Accueil. Les Pixies du Chaos, Tome 3: Le Rêve des Pixies
“Et alors,” racontait Myriah, “il s’est jeté sur elle.”
— « Drey s’est jeté sur elle ? » s’exclama Livon, agrippant la larme, l’expression incrédule.
Sirih cessa de sonder les barreaux et se retourna avec sa lumière harmonique. Celle-ci était ténue comme la lumière d’une bougie.
— « Il l’a attaquée ? » demanda Zélif.
— « Bien fait ! » approuva Naylah. « Ça commence à bien faire qu’on me vole tout le temps Astéra ! »
Sanaytay écoutait, recroquevillée ; sa flûte rouge lui manquait. Tchag se gratta les deux oreilles. Myriah souffla.

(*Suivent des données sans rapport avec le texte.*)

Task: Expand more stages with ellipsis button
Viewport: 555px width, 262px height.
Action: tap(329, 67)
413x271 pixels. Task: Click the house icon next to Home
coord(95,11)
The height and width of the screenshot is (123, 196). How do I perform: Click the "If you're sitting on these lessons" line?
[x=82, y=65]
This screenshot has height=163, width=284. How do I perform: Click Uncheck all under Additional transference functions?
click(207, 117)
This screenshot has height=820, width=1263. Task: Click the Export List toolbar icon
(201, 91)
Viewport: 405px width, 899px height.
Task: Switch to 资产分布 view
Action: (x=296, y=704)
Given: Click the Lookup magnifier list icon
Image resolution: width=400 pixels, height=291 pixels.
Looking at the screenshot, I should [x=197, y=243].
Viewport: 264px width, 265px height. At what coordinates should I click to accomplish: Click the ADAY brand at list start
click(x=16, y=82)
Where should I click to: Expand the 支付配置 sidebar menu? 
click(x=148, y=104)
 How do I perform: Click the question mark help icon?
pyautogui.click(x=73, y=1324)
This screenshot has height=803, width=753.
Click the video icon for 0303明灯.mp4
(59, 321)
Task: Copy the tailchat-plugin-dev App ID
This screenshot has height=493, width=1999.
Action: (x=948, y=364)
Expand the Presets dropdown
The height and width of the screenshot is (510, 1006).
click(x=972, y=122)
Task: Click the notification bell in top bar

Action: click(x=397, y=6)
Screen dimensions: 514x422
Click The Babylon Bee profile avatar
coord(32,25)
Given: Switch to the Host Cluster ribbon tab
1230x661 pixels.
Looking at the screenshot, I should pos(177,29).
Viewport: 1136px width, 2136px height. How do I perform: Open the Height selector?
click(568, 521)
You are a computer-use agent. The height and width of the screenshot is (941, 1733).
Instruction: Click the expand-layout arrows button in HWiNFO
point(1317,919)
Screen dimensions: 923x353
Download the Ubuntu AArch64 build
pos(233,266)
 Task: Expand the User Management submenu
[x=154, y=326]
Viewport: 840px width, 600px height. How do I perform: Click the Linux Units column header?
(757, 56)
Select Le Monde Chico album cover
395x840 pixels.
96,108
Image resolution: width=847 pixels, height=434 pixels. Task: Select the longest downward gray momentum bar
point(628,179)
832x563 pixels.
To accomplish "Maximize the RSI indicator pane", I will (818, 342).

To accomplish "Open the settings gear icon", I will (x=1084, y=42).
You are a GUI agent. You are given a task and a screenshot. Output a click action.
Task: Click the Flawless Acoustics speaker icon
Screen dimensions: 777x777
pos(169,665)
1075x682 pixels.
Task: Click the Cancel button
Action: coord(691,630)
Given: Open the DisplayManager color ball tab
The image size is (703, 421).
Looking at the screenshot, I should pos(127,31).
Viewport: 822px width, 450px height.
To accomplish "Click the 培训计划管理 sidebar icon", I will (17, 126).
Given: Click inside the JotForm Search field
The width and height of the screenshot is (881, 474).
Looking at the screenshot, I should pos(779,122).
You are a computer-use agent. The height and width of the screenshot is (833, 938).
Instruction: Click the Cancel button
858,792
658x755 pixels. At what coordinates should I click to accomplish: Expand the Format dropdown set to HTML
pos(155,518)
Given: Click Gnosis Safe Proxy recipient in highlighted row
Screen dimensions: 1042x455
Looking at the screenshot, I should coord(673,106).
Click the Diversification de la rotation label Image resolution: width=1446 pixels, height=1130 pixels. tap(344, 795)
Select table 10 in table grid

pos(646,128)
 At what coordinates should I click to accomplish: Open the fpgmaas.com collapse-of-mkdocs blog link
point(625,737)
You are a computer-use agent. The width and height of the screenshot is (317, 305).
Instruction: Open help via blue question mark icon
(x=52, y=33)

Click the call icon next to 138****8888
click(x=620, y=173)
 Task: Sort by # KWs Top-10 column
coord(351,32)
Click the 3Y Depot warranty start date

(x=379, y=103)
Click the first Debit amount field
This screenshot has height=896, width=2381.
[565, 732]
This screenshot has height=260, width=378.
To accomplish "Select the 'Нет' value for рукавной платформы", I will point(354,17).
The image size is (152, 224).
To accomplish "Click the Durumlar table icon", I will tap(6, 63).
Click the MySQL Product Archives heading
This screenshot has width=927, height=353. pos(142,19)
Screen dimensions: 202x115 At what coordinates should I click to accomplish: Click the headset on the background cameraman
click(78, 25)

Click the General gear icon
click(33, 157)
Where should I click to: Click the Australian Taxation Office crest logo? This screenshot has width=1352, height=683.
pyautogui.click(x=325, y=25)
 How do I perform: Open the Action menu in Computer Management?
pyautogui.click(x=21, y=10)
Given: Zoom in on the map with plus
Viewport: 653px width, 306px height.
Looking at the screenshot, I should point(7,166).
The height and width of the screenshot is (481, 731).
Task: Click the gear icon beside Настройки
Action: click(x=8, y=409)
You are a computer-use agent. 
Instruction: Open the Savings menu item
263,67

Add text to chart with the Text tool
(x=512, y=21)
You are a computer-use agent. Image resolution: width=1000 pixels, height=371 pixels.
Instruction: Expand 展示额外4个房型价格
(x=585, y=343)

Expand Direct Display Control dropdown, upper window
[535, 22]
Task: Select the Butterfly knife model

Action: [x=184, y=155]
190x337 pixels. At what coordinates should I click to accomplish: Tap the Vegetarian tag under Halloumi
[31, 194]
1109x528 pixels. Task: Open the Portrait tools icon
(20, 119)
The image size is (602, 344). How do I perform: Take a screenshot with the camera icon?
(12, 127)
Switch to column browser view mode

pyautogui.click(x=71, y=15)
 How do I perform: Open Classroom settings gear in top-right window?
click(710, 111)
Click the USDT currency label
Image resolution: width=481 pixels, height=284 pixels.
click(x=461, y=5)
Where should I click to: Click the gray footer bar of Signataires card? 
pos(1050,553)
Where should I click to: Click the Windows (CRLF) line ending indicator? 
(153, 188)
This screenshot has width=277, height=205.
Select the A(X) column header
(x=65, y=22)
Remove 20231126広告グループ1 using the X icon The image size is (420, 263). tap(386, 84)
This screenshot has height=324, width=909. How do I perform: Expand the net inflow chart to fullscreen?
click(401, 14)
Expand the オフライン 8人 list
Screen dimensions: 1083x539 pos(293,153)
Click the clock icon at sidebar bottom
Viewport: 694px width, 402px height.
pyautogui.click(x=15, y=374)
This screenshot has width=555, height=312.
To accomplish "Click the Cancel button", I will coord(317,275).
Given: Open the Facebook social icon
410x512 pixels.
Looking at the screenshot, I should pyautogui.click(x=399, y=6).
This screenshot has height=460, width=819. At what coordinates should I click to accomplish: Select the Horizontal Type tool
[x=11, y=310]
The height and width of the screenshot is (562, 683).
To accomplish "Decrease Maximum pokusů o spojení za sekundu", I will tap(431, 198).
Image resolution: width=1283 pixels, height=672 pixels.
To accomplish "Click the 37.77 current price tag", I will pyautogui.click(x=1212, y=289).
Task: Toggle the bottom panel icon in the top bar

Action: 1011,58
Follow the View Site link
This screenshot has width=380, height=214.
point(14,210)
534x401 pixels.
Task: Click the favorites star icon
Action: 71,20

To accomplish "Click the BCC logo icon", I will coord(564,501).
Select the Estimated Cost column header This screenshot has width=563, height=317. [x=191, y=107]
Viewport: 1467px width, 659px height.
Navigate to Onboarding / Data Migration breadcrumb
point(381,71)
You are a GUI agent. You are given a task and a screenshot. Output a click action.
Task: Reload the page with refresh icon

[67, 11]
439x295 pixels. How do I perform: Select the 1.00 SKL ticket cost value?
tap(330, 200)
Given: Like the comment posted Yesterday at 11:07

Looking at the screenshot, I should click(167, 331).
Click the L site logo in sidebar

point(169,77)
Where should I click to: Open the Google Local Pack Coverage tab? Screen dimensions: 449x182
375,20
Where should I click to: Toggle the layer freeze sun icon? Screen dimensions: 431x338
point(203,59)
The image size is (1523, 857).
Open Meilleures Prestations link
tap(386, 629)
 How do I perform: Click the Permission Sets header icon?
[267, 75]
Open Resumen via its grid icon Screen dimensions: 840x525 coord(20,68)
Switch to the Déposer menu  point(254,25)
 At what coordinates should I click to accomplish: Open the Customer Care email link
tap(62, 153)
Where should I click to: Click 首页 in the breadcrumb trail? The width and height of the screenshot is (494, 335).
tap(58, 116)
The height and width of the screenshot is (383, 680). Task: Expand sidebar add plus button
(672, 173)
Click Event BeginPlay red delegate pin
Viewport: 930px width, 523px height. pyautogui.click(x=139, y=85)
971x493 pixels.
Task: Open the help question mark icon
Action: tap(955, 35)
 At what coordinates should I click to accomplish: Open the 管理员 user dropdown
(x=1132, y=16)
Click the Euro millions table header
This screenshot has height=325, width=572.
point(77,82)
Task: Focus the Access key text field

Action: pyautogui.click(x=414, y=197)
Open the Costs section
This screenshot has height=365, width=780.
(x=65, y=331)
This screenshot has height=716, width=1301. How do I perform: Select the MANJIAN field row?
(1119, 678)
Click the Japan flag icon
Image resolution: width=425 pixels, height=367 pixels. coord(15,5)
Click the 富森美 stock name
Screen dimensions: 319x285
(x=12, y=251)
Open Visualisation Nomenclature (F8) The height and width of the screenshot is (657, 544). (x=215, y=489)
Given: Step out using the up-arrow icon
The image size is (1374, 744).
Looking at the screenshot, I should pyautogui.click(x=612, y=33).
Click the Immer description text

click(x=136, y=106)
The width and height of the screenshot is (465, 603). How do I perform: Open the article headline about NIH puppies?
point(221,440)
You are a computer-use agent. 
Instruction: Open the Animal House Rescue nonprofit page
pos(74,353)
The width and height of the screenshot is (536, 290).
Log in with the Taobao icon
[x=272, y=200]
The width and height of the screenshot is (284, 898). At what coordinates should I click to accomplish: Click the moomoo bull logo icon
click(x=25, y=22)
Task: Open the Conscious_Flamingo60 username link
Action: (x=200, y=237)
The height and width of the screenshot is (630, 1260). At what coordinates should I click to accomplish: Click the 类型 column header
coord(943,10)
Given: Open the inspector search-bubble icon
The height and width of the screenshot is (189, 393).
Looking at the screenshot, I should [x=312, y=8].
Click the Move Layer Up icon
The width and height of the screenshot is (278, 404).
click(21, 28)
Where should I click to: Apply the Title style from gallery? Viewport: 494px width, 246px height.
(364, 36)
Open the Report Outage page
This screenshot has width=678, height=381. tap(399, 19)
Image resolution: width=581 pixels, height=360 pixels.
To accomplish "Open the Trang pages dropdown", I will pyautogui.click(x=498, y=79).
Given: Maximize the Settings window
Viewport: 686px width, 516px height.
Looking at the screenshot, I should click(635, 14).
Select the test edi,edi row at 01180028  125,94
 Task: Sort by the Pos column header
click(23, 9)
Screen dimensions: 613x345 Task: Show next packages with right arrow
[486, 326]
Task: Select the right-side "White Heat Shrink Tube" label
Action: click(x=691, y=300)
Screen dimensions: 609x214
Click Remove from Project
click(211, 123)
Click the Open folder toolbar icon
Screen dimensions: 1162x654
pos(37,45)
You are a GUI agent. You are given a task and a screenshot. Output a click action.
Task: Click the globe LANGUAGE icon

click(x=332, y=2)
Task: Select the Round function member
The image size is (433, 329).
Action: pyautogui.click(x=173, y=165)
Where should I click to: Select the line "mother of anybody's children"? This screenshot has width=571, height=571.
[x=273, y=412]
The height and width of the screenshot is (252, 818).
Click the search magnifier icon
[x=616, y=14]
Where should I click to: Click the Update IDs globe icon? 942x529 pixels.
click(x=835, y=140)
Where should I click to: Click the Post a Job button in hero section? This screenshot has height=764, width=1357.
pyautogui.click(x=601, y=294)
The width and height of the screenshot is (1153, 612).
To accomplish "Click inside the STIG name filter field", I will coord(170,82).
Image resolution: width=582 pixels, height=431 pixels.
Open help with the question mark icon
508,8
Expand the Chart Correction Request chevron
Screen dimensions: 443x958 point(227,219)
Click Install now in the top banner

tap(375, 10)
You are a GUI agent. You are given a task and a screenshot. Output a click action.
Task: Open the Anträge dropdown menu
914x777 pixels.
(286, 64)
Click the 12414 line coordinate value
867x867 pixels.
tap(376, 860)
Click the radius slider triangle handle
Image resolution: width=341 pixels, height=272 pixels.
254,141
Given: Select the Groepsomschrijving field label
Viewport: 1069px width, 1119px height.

“J’ai dû dire à Tchag de ne pas regarder par la fente et de partir.”
Livon ouvrit grand les yeux.
— « C’était si terrible ? Ce n’est pas possible. Si c’est aussi une Pixie, cela m’étonnerait que Kala ait laissé Drey… »
“Tu ne comprends donc pas, mon garçon ?” le coupa Myriah avec indignation. “Cet ami à toi qui m’a mis dans cette larme… Cet homme… n’a pas respecté la bienséance arlamkienne. Quand je pense que j’ai dormi avec lui dans la maison des Zandra ! Le garçon l’a dévorée…”
— « Il l’a dévorée ? » s’exclama Livon, de plus en plus ébahi.
“Et elle aussi l’a dévoré.”
Il y eut un silence. Sanaytay rougit comme un zorf. Alors, Saoko, appuyé contre le mur, dans la cellule, marmonna :
— « C’est agaçant à la fin. Vous êtes idiots ou quoi ? » Il avait son éternel air las et ses yeux rouges de drow étaient mi-clos. « Les gamins s’aiment, c’est tout. »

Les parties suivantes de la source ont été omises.